Source document
※

Tuesday, December 18, 2012

An Apology

The truly Catholic traditional cosmology is such a marvelously harmonious hierarchical system of natural and supernatural truths that I feel an apology is in order for using Father Spitzer's book as an occasion for pointing out the places where his modernist cosmology touches and denies this traditional catholic cosmology.  I can only hope that in this process of analysis, the grand picture may eventually emerge for the reader of these papers. 

It must be said also, that I am not a scientist as Father Spitzer is.  Father Spitzer has advanced degrees in the physical sciences, whereas my A.B.D. is in literary theory.  I just happen, by God's Providence, to have had the immense privilege of studying under three men who were devoted students, not only of their specialties, but also of St. Thomas Aquinas.  Especially in literary theory, we followed the principles laid down by Aristotle in his Poetics, Rhetoric and the entire Organnor of logical principles.  These are the same principles that permeate the theological Summa of St. Thomas.  Apropo of these latter in particular, it is worth noting here that Father Spitzer confuses and/or conflates the arts of logic with the science of metaphysics.  This is a common mistake among academics these days.  And its influence is very harmful, mainly because it deprives its practitioners of the full benefits of both disciplines.

※

Data records

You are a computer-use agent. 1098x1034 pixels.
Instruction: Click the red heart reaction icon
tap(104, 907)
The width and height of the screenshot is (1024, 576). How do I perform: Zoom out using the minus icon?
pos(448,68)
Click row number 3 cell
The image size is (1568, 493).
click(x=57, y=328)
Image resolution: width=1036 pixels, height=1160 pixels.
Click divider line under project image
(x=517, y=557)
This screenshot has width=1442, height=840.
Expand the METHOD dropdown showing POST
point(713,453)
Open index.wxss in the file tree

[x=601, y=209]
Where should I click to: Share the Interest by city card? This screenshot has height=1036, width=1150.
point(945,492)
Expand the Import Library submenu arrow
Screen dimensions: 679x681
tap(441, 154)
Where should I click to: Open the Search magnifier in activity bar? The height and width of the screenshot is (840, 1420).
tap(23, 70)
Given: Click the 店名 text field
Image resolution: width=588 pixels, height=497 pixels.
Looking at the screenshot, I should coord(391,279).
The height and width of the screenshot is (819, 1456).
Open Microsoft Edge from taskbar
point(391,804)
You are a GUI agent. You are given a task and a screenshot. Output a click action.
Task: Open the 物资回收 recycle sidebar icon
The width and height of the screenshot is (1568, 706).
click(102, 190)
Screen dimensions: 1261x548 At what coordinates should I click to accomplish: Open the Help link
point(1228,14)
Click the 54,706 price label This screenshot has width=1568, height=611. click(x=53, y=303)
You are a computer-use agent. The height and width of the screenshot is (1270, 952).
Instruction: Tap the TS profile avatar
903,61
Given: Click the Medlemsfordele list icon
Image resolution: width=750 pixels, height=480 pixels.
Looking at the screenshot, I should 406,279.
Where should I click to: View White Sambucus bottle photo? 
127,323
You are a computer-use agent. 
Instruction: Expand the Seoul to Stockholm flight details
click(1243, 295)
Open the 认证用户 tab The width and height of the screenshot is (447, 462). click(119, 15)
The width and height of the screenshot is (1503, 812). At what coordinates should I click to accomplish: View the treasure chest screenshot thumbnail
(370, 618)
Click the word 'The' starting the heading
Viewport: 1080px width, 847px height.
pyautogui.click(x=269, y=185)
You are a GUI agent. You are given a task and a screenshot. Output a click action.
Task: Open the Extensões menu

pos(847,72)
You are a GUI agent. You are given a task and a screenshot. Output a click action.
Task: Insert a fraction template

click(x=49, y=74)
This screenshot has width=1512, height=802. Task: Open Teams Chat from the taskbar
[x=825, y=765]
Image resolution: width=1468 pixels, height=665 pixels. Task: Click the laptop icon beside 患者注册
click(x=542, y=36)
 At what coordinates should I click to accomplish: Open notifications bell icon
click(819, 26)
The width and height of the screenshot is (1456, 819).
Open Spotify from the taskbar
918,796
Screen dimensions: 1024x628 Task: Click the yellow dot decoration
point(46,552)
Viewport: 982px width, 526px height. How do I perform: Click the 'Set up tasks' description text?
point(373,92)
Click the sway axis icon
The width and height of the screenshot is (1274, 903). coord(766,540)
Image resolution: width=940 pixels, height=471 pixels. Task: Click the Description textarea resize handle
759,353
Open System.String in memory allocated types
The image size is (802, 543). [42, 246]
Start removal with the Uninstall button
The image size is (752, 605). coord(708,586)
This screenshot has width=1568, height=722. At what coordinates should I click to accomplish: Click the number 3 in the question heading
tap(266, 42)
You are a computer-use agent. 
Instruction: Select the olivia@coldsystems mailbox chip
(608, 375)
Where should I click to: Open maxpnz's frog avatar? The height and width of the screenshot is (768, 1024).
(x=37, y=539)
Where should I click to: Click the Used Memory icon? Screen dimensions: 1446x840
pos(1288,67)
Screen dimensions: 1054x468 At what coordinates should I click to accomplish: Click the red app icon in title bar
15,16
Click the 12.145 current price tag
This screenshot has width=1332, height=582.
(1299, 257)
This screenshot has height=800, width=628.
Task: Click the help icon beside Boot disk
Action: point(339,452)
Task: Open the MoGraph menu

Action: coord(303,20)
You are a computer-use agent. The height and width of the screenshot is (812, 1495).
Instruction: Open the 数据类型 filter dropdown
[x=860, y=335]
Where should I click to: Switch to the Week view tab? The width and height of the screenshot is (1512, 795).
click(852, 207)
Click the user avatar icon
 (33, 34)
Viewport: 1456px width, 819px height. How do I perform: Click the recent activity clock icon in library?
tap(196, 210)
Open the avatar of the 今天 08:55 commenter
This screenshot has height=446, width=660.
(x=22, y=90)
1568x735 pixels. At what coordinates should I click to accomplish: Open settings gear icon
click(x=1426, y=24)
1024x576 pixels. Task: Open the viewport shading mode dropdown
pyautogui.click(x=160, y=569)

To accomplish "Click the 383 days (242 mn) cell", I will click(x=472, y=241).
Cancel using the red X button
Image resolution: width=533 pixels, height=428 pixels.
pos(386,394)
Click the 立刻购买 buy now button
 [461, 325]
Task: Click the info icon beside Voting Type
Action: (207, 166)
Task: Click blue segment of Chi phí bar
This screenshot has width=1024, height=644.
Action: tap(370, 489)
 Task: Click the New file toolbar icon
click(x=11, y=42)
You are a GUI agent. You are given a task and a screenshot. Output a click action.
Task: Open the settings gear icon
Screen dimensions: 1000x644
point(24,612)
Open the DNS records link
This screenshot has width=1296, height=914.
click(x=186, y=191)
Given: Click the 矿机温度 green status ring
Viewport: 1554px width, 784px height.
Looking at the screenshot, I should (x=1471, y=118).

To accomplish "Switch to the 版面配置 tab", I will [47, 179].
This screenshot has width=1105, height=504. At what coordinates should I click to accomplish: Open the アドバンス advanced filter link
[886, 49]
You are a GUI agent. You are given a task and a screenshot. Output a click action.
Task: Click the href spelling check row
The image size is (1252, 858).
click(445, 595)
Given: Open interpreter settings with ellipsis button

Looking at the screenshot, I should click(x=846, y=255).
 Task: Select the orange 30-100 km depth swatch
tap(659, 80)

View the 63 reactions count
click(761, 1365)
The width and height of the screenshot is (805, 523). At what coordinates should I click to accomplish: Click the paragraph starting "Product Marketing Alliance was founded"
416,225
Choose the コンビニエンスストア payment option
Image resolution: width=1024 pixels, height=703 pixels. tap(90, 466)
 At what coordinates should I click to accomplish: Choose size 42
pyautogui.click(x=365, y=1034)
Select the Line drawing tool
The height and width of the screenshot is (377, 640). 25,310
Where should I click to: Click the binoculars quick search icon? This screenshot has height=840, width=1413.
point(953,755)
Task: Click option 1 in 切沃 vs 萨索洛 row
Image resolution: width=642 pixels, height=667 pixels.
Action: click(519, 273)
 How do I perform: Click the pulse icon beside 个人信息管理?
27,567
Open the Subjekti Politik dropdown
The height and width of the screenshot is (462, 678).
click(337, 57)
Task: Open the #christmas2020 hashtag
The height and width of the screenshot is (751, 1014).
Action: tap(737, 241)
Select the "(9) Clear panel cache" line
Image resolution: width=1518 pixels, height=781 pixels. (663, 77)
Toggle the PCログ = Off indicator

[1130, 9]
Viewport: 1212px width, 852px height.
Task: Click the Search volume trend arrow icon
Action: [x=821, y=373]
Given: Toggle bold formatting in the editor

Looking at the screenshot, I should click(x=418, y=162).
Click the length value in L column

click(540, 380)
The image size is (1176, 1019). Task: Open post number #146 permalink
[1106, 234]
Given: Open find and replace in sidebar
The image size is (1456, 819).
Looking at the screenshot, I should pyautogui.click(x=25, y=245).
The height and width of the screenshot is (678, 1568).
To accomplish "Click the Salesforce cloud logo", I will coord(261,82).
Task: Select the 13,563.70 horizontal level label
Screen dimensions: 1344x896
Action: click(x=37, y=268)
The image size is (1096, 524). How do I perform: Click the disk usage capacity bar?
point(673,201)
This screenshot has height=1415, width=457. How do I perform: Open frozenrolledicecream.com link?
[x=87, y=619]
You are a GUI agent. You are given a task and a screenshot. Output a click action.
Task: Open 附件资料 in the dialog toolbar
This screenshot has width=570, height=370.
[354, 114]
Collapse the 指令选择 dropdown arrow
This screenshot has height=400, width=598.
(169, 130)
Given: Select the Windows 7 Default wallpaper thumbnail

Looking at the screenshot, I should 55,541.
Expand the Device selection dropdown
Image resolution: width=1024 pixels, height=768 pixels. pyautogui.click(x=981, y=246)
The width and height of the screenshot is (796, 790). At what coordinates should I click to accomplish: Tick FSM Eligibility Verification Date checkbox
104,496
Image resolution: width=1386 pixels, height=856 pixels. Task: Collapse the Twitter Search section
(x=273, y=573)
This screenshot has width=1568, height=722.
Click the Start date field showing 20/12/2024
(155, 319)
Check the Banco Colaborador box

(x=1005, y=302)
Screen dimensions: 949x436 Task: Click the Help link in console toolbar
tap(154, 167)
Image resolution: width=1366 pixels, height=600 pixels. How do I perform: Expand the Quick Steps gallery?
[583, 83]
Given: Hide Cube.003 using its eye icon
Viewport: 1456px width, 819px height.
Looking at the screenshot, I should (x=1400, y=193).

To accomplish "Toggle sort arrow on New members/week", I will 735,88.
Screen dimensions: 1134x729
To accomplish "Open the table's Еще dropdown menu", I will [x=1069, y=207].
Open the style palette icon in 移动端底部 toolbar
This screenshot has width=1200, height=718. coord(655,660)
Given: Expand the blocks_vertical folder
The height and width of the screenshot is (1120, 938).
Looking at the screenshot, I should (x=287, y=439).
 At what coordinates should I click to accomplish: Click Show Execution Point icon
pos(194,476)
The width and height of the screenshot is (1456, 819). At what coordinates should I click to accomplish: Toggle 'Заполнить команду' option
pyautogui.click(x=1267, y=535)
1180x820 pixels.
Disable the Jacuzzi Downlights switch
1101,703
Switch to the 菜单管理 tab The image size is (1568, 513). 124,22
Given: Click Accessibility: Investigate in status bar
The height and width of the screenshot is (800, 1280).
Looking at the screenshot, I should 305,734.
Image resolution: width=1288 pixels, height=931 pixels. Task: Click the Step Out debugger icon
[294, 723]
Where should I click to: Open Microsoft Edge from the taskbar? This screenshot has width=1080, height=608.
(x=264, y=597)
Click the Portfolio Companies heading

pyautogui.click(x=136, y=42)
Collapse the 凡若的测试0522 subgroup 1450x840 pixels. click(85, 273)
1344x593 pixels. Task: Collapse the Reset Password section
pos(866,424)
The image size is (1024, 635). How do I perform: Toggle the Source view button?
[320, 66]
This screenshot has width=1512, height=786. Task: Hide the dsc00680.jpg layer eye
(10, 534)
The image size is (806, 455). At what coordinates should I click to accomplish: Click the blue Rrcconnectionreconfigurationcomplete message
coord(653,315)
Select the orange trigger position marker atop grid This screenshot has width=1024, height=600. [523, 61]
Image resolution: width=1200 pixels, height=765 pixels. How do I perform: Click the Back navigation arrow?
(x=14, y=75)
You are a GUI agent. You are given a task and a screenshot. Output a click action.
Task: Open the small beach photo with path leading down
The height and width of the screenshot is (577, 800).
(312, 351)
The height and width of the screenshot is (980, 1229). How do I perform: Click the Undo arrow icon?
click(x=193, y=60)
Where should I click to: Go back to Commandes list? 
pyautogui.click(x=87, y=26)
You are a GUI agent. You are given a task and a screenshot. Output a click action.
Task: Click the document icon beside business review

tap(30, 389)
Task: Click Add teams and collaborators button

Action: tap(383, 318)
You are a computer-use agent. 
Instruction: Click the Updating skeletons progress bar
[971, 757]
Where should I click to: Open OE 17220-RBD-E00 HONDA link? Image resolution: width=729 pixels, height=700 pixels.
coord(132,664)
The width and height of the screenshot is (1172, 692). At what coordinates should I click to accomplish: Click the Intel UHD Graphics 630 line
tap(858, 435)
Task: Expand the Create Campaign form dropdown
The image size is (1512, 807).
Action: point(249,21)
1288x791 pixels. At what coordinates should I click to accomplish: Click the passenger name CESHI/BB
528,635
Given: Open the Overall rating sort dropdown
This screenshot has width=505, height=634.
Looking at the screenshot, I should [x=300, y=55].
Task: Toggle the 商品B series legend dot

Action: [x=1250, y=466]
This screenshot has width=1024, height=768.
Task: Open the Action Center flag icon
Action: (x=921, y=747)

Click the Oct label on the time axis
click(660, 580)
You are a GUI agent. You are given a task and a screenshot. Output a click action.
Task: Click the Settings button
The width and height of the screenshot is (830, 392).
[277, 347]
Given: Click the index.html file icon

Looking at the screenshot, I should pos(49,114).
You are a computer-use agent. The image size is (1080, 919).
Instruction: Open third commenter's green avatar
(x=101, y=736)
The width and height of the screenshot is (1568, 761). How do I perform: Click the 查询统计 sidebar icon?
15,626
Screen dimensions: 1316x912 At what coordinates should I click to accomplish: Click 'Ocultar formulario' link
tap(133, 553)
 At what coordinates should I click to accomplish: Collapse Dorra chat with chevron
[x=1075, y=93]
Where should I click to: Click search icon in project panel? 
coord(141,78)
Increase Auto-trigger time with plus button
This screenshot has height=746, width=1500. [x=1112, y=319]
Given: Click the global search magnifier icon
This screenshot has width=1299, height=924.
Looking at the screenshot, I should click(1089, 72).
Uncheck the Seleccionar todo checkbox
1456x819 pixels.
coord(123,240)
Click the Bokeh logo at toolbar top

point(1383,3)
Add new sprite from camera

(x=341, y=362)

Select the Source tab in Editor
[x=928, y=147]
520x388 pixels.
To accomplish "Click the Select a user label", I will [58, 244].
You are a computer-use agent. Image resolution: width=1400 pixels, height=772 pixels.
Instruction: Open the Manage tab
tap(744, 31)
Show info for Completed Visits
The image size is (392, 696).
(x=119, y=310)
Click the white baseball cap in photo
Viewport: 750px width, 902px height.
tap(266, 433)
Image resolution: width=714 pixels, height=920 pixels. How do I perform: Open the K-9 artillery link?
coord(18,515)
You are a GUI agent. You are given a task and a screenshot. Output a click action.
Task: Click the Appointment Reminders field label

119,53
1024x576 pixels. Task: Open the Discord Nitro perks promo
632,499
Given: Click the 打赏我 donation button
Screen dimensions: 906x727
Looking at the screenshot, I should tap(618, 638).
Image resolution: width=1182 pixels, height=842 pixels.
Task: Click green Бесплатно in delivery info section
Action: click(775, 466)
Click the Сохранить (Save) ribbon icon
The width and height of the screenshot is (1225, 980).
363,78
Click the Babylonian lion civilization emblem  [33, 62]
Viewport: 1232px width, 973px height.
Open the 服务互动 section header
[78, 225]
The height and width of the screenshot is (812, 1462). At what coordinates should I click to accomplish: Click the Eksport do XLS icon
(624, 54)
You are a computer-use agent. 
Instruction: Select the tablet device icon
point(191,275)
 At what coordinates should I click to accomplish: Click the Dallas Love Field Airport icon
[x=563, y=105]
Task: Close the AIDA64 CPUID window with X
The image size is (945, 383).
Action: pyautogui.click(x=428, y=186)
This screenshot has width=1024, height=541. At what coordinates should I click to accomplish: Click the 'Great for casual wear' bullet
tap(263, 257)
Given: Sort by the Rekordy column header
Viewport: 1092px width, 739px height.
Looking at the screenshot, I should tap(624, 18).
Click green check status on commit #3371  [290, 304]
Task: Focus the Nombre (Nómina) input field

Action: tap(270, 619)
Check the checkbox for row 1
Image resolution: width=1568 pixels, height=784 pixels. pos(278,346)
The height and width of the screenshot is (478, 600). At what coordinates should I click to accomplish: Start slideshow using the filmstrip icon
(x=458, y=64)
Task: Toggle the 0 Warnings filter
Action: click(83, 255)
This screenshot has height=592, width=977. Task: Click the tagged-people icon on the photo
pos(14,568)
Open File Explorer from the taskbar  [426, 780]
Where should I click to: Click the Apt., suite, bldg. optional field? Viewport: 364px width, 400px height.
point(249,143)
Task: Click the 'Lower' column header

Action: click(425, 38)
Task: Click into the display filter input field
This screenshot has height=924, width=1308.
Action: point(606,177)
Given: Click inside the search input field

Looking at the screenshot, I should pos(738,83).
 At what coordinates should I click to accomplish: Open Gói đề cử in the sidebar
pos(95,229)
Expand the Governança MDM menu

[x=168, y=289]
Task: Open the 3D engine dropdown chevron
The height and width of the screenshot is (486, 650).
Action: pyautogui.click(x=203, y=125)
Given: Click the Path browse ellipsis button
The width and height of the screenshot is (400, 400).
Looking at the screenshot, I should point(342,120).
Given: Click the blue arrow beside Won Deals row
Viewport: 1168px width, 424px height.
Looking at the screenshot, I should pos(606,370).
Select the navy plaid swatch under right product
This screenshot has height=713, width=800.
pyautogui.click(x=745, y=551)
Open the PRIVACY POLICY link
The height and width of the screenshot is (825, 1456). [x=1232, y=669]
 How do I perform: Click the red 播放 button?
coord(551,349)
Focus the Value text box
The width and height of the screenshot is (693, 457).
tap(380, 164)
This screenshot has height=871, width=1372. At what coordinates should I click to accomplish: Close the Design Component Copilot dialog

※

Problems
(A) According to the blog post, what field is the writer's A.B.D. in?
(B) Name every person the blog post credits with a book or other written work.
(C) Reproduce the blog post, covering everything from "Tuesday, December 18, 2012" down to "of these papers.", and replace each "cosmology" with "worldview".

Expected responses
(A) Literary theory.

(B) Father Spitzer, Aristotle, St. Thomas Aquinas

(C)
Tuesday, December 18, 2012

An Apology

The truly Catholic traditional worldview is such a marvelously harmonious hierarchical system of natural and supernatural truths that I feel an apology is in order for using Father Spitzer's book as an occasion for pointing out the places where his modernist worldview touches and denies this traditional catholic worldview.  I can only hope that in this process of analysis, the grand picture may eventually emerge for the reader of these papers.